Food Demand and Availability for a Bird of Northern Finland
Vatka, E., Orell, M. and Rytkonen, S. 2011. Warming climate advances breeding and improves synchrony of food demand and food availability in a boreal passerine. Global Change Biology 17: 3002-3009.
Working with data collected in northern Finland over the period 1975-2009 within coniferous, deciduous and mixed forests of varying ages -- including young stands, swamps and clear cuttings -- the three Finnish scientists studied "changes in the timing of breeding in the willow tit (Poecile montanus), and timing of its caterpillar food resource in relation to warming springs," using "generalized linear mixed effect models to study the importance of synchrony between the timing of breeding in willow tits and the caterpillar food availability on the breeding success, measured as nestling survival rate and mean nestling weight."

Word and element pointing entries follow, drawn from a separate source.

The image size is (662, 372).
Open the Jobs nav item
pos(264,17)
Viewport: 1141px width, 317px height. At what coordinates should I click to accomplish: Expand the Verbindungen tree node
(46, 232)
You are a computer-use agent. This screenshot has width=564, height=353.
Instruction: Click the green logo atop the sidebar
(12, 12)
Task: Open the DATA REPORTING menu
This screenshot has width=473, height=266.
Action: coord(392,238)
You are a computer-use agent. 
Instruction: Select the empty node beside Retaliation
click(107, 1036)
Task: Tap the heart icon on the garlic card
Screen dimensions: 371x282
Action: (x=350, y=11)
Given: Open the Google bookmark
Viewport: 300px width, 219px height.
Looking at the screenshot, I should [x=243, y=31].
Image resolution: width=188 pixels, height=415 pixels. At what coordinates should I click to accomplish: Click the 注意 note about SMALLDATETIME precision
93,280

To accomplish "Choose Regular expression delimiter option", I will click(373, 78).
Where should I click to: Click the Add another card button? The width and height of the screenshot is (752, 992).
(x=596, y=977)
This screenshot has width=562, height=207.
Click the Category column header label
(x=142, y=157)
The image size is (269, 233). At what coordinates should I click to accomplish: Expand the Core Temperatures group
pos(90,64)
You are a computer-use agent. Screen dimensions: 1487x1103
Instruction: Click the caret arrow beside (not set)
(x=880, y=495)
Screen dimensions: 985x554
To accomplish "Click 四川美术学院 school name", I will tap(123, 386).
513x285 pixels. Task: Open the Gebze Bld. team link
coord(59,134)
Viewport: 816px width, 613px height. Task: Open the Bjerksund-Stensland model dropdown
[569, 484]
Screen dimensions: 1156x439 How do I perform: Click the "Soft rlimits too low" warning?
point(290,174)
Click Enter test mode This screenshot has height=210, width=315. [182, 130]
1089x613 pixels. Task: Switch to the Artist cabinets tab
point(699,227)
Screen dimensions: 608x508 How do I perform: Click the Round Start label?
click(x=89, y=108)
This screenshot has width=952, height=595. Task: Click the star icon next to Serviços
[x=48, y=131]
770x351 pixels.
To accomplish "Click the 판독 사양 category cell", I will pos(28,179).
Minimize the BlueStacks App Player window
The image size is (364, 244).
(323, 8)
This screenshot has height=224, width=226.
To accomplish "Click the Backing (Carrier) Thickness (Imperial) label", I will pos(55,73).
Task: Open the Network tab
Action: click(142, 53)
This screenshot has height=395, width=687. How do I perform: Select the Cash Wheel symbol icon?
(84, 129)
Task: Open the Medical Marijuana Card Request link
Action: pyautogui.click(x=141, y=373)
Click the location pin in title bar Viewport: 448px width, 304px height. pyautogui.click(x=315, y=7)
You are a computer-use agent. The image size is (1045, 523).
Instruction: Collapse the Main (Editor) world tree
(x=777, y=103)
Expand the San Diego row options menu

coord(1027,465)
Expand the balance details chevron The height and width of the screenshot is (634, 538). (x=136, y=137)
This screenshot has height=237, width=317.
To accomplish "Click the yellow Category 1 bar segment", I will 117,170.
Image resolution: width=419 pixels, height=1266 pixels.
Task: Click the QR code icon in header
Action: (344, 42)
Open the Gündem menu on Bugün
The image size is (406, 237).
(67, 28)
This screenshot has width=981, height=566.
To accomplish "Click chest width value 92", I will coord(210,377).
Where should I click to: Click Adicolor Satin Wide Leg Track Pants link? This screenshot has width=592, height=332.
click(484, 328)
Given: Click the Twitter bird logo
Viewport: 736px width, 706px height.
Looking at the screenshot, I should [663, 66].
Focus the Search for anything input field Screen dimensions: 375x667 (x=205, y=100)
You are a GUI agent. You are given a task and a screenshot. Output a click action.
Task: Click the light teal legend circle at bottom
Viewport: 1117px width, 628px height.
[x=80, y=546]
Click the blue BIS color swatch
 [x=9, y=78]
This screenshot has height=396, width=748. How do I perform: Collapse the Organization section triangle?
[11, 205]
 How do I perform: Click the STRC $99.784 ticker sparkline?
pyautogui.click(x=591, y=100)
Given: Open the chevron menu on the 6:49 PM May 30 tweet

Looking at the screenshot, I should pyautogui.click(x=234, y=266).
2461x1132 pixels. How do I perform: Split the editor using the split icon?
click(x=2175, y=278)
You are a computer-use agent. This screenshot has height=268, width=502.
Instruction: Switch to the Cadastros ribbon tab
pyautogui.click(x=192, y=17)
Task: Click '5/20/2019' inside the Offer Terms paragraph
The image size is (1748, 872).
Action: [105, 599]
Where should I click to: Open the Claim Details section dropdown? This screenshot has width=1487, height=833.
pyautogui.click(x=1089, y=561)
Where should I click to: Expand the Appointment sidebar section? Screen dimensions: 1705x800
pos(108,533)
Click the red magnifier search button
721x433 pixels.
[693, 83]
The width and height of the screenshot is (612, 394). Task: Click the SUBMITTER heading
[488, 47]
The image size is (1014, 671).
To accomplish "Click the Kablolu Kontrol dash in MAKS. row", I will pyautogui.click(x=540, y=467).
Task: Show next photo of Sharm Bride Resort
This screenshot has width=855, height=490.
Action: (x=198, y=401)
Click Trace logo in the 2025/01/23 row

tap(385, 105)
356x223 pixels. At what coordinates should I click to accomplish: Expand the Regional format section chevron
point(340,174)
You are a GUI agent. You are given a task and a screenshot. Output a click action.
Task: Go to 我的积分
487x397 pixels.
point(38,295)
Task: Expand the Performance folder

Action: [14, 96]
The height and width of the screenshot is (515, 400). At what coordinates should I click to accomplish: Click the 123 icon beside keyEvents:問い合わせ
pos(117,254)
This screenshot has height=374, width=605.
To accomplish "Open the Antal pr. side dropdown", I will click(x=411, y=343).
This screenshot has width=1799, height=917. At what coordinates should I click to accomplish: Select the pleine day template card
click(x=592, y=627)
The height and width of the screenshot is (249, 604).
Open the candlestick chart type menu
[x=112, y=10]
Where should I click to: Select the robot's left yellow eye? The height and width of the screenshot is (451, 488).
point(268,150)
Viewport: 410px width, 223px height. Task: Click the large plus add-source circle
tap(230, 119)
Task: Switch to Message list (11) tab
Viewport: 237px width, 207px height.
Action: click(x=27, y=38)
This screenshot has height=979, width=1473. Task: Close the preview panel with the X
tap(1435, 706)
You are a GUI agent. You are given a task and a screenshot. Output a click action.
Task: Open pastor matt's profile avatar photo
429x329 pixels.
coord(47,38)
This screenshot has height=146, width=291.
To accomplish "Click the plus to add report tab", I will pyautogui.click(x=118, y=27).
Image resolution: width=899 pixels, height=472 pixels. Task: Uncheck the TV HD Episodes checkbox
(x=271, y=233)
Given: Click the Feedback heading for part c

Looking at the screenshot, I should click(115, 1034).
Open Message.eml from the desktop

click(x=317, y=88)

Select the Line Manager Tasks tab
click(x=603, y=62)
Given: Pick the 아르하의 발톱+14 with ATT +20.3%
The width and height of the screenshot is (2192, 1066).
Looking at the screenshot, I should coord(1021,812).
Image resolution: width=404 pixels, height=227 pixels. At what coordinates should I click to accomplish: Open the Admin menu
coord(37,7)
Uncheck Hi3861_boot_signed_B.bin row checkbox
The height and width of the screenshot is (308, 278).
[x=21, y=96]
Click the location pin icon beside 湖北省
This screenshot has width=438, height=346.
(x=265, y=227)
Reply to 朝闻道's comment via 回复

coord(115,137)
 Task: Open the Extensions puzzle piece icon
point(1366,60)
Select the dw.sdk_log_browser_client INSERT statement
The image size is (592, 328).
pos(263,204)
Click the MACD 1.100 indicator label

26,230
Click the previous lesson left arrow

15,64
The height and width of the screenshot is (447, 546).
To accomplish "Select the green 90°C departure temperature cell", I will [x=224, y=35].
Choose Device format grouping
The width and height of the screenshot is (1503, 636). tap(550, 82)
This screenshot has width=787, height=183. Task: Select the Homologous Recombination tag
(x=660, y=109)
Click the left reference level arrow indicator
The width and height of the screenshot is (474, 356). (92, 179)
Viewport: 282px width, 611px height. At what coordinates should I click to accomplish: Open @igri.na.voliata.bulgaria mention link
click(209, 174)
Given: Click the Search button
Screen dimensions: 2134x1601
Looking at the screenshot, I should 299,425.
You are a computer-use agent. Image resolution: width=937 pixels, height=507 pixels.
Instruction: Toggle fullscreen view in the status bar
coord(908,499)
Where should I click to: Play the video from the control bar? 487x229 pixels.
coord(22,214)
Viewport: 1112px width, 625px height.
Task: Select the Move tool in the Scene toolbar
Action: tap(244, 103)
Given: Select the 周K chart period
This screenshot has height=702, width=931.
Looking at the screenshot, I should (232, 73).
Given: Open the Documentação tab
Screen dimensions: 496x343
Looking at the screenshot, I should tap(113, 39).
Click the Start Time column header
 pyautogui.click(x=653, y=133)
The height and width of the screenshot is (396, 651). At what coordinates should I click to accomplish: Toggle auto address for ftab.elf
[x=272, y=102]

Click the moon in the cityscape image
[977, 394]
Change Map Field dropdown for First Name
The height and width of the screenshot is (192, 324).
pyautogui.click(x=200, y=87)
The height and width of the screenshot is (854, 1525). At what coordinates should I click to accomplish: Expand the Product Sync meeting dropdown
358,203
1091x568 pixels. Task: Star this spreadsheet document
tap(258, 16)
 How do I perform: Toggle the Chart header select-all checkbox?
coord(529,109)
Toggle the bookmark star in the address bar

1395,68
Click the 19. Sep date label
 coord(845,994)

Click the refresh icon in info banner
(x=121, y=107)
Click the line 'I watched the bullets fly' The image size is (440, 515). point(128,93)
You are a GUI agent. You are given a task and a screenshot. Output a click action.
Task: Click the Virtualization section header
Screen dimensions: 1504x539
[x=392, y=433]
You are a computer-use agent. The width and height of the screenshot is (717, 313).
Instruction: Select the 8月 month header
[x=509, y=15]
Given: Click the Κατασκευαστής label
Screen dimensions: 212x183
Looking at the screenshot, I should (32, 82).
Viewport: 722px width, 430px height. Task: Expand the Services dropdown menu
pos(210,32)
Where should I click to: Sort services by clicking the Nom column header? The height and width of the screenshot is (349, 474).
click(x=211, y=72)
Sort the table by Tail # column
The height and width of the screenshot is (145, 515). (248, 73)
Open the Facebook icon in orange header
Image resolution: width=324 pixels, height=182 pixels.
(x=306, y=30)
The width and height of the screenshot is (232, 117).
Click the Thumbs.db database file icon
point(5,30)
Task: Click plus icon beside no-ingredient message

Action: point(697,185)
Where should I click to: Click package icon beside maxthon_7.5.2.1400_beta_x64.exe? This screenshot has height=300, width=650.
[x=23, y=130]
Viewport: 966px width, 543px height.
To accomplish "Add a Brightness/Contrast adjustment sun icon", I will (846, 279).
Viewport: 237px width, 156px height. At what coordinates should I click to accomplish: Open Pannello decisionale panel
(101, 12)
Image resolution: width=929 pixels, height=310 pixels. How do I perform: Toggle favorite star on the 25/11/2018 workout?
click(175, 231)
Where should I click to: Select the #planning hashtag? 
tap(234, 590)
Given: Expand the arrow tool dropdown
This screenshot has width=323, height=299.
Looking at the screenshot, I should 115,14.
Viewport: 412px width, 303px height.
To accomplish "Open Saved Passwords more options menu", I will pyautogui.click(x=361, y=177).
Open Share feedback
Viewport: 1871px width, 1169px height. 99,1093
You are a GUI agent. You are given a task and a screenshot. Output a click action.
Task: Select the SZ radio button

In contrast to prior no change results and poorer synchrony findings, Vatka et al. report that they not only "found no signs of emerging asynchrony," but that they found that synchrony actually improved during the study, and that it had moderate positive effects on breeding success, adding that the observed change in better synchrony mirrors results from the coal tit in the Netherlands, citing the work of Both et al. (2009).
Clearly, all bird species would not be "losers," in terms of food supply-and-demand for their hatchlings, if global warming were to begin again after its recent several-year hiatus. Many species would likely not be affected at all, in fact, while others may even be benefited by such a climate change.
Additional References
Bauer, Z., Trnka, M., Bauerova, J., Mozny, M., Stpanek, P., Bartosova, L. Alud, Z. 2010. Changing climate and the phenological response of great tit and collared flycatcher populations in floodplain forest ecosystems in Central Europe. International Journal of Biometeorology 54: 99-111.
Both, C., van Asch, M., Bijlsma, R.G., van den Burg, A.B. and Visser, M.E. 2009. Climate change and unequal phenological changes across four trophic levels: constraints or adaptations? Journal of Animal Ecology 78: 73-83.
Cresswell, W. and McCleery, R. 2003. How great tits maintain synchronization of their hatch date with food supply in response to long-term variability in temperature. Journal of Animal Ecology 72: 356-366.
Visser, M.E., Holleman, L.J.M. and Gienapp, P. 2006. Shifts in caterpillar biomass phenology due to climate change and its impact on the breeding biology of an insectivorous bird. Oecologia 147: 164-172.
Visser, M.E., van Noordwijk, A.J., Tinbergen, J.M. and Lessells, C.M. 1998. Warmer springs lead to mistimed reproduction in great tits (Parus major). Proceedings of the Royal Society of London, Series B 265: 1867-1870.